** Data section **
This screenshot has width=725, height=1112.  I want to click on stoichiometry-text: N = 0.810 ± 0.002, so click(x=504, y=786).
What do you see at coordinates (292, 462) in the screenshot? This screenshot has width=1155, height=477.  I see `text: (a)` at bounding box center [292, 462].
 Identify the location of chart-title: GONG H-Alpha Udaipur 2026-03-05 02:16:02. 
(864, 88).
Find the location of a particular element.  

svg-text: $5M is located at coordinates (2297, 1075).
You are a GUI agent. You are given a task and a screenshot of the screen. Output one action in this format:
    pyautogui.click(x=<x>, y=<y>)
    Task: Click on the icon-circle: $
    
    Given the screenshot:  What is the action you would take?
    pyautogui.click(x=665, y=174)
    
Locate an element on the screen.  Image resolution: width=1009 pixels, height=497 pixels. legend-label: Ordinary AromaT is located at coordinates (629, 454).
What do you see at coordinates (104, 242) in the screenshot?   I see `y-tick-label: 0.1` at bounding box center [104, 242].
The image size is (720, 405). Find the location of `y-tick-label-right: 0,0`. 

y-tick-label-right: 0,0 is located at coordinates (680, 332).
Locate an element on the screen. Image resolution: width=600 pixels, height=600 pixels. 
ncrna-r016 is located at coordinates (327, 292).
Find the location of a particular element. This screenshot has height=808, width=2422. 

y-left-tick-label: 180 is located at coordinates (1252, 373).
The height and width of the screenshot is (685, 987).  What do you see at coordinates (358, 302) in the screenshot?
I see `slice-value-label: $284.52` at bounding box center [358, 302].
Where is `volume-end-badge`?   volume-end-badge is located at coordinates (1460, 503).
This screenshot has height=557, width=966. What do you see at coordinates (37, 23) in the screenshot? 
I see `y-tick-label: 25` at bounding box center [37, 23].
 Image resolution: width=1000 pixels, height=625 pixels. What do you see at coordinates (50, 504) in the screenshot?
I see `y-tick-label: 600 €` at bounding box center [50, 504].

** Task statement **
Convert the stretch of the items above from the line containing "You are a GUI" through the line containing "pyautogui.click(x=665, y=174)" into a Markdown table with the columns Row and Line. Number each row, and omit any blank lines.

** Your solution **
| Row | Line |
|---|---|
| 1 | You are a GUI agent. You are given a task and a screenshot of the screen. Output one action in this format: |
| 2 |     pyautogui.click(x=<x>, y=<y>) |
| 3 |     Task: Click on the icon-circle: $ |
| 4 |     Given the screenshot:  What is the action you would take? |
| 5 |     pyautogui.click(x=665, y=174) |